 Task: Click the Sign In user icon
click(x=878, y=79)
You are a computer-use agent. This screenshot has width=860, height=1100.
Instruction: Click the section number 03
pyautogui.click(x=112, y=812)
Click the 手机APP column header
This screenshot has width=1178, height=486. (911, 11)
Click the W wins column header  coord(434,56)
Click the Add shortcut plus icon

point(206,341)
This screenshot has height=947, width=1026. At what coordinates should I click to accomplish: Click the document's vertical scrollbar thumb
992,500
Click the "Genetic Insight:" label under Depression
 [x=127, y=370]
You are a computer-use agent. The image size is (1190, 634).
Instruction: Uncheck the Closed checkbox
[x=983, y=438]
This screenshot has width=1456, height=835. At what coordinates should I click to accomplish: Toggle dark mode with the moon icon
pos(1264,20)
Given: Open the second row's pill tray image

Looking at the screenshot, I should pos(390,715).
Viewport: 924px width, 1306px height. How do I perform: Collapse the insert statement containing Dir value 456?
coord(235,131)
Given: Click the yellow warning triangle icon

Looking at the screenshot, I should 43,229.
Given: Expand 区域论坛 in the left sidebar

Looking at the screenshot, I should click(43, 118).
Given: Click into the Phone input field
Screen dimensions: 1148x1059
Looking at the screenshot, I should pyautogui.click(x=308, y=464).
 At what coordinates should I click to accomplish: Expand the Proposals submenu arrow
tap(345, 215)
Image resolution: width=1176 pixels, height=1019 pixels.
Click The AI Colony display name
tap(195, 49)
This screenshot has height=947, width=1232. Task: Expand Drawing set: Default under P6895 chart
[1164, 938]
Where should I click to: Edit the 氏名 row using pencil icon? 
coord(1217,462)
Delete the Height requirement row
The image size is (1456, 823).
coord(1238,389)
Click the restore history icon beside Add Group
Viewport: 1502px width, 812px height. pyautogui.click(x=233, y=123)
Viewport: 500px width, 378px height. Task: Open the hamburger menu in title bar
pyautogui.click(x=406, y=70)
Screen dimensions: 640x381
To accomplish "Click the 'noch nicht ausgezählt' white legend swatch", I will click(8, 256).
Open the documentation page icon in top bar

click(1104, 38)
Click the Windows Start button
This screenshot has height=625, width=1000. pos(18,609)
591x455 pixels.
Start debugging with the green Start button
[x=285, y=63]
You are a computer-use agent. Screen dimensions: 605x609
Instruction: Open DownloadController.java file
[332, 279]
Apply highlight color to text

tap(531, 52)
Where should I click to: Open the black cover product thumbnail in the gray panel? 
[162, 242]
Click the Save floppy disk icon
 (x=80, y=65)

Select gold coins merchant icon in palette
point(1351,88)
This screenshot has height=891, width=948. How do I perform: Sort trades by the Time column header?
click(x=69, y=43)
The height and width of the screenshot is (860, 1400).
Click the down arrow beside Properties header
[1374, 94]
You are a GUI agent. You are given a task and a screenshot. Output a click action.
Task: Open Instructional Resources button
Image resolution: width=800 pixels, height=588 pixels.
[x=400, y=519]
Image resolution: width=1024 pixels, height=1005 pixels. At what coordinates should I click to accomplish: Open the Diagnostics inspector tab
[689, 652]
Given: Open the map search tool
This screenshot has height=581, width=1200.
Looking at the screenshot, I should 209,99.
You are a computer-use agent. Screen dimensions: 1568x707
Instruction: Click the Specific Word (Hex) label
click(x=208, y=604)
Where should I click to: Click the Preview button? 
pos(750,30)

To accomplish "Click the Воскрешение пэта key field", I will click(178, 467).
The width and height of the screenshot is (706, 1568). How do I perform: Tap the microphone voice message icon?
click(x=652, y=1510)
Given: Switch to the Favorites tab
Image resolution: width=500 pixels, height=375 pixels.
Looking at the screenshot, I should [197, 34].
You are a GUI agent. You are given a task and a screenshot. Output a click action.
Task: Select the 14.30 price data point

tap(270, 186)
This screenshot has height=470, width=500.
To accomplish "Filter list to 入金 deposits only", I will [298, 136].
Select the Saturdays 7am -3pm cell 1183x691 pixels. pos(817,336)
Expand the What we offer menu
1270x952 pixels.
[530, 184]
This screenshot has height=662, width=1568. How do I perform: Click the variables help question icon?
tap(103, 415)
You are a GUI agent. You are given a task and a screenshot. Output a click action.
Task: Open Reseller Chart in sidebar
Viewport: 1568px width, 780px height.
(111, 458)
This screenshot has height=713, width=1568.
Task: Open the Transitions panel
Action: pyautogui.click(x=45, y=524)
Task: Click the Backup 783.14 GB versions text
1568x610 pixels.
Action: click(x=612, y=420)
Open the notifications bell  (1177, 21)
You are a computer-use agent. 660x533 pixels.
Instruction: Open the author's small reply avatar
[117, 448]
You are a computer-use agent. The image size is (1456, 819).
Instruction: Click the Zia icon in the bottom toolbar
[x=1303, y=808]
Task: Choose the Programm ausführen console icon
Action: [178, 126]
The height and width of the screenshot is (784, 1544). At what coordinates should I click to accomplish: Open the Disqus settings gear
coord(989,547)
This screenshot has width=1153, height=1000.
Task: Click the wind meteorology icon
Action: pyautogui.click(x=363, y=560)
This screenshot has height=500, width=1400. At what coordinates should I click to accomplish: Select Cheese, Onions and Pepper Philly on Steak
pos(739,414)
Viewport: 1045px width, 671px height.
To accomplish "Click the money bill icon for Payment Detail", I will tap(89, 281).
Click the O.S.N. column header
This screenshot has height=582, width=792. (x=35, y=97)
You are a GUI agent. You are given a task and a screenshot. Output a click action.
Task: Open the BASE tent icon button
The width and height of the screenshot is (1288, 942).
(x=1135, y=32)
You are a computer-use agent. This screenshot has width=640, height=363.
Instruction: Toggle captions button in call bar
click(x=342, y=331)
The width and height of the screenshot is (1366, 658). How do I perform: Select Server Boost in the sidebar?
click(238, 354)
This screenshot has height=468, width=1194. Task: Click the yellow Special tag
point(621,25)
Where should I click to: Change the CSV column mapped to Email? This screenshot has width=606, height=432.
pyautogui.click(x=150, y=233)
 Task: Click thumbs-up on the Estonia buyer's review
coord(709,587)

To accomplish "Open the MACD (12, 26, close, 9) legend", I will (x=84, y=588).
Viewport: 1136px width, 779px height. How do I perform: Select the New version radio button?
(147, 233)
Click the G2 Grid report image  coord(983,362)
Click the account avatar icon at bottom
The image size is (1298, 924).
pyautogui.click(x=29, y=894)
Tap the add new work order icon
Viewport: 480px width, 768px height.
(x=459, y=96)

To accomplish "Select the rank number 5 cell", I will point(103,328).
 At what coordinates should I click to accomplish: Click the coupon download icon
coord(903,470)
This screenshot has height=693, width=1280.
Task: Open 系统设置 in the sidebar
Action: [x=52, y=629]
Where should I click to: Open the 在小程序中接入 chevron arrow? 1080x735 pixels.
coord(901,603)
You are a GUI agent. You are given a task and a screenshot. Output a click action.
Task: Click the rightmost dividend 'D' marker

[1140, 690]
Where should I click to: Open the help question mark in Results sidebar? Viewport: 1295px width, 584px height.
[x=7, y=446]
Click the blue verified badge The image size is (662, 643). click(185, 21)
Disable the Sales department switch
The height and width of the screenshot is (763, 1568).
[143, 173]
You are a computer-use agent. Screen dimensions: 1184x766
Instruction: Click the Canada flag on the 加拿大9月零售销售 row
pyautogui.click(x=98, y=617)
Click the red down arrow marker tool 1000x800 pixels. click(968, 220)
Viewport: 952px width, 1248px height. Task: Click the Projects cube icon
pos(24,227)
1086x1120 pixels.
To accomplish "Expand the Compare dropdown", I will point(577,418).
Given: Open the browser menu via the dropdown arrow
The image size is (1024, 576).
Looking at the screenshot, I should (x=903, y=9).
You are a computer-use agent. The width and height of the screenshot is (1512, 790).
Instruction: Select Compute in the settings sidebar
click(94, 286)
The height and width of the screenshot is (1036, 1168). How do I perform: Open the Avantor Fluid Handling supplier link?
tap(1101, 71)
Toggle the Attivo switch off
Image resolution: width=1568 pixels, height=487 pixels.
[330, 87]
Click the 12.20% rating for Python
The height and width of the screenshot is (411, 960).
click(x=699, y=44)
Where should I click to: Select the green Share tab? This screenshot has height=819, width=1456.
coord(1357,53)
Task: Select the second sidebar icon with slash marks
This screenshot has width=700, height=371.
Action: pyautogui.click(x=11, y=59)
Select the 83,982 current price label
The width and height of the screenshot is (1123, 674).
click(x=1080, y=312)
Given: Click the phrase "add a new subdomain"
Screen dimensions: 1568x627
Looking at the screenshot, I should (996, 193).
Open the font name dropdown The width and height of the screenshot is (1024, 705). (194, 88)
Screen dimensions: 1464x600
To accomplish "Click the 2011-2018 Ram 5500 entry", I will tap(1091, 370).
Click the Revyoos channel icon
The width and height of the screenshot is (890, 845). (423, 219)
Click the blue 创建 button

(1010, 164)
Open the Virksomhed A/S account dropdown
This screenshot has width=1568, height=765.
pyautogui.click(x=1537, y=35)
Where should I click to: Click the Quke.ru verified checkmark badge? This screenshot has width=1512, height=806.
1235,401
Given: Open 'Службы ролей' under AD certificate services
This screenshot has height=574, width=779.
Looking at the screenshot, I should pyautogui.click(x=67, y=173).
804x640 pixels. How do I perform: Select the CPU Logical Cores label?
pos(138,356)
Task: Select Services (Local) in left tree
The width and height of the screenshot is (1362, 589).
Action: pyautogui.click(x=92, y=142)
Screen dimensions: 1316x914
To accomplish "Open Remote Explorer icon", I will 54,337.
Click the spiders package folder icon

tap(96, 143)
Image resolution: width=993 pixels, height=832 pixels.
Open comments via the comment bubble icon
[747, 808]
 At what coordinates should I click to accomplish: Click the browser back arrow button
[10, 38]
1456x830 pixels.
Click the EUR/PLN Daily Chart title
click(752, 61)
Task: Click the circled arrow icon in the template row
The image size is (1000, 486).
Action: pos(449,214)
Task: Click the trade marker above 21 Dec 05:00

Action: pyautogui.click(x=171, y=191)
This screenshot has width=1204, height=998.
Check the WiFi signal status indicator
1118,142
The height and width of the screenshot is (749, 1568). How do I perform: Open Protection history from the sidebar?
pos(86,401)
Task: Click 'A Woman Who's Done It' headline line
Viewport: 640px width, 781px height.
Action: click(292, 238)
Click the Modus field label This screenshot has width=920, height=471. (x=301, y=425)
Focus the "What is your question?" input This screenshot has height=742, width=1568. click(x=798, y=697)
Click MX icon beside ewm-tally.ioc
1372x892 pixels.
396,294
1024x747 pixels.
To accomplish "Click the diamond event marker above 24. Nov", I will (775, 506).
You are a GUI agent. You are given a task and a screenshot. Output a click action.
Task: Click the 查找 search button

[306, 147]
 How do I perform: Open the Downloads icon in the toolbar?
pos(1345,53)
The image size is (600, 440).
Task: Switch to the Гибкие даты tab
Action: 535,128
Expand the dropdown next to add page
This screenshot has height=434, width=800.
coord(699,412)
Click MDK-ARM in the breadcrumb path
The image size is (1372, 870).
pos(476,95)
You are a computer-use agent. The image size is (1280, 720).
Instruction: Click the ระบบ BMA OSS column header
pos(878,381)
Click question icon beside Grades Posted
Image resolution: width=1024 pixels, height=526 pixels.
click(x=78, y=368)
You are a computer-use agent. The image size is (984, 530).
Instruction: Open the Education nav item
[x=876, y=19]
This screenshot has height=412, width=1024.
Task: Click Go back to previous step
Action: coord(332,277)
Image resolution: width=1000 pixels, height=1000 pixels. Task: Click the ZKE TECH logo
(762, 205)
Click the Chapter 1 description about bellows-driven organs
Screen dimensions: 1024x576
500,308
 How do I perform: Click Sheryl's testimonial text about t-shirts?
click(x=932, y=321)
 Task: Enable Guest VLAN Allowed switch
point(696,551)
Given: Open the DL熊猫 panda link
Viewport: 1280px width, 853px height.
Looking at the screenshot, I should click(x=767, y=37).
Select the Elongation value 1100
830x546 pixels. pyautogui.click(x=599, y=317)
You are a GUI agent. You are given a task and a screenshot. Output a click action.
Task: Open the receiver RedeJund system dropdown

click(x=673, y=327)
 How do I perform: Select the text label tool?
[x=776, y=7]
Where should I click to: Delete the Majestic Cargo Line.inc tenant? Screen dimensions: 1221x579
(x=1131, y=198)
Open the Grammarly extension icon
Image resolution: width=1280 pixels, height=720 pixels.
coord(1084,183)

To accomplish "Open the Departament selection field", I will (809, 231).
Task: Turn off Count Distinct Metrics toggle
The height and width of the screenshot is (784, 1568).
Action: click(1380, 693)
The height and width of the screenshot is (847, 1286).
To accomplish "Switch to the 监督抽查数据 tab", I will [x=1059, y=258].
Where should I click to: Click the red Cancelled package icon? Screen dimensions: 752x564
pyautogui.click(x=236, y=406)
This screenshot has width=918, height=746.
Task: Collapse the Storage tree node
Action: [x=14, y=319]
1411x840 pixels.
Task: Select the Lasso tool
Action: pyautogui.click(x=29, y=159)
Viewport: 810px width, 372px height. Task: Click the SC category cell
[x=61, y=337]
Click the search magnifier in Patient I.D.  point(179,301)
#####
--- Given instruction ---
Update everything from the start of the material down to the line containing "coord(1217,462)", replacing "checkbox" with "check box" and leaving all else unchanged.

--- Worked answer ---
 Task: Click the Sign In user icon
click(x=878, y=79)
You are a computer-use agent. This screenshot has width=860, height=1100.
Instruction: Click the section number 03
pyautogui.click(x=112, y=812)
Click the 手机APP column header
This screenshot has width=1178, height=486. (911, 11)
Click the W wins column header  coord(434,56)
Click the Add shortcut plus icon

point(206,341)
This screenshot has height=947, width=1026. At what coordinates should I click to accomplish: Click the document's vertical scrollbar thumb
992,500
Click the "Genetic Insight:" label under Depression
 [x=127, y=370]
You are a computer-use agent. The image size is (1190, 634).
Instruction: Uncheck the Closed check box
[x=983, y=438]
This screenshot has width=1456, height=835. At what coordinates should I click to accomplish: Toggle dark mode with the moon icon
pos(1264,20)
Given: Open the second row's pill tray image

Looking at the screenshot, I should pos(390,715).
Viewport: 924px width, 1306px height. How do I perform: Collapse the insert statement containing Dir value 456?
coord(235,131)
Given: Click the yellow warning triangle icon

Looking at the screenshot, I should 43,229.
Given: Expand 区域论坛 in the left sidebar

Looking at the screenshot, I should click(43, 118).
Given: Click into the Phone input field
Screen dimensions: 1148x1059
Looking at the screenshot, I should pyautogui.click(x=308, y=464).
 At what coordinates should I click to accomplish: Expand the Proposals submenu arrow
tap(345, 215)
Image resolution: width=1176 pixels, height=1019 pixels.
Click The AI Colony display name
tap(195, 49)
This screenshot has height=947, width=1232. Task: Expand Drawing set: Default under P6895 chart
[1164, 938]
Where should I click to: Edit the 氏名 row using pencil icon? 
coord(1217,462)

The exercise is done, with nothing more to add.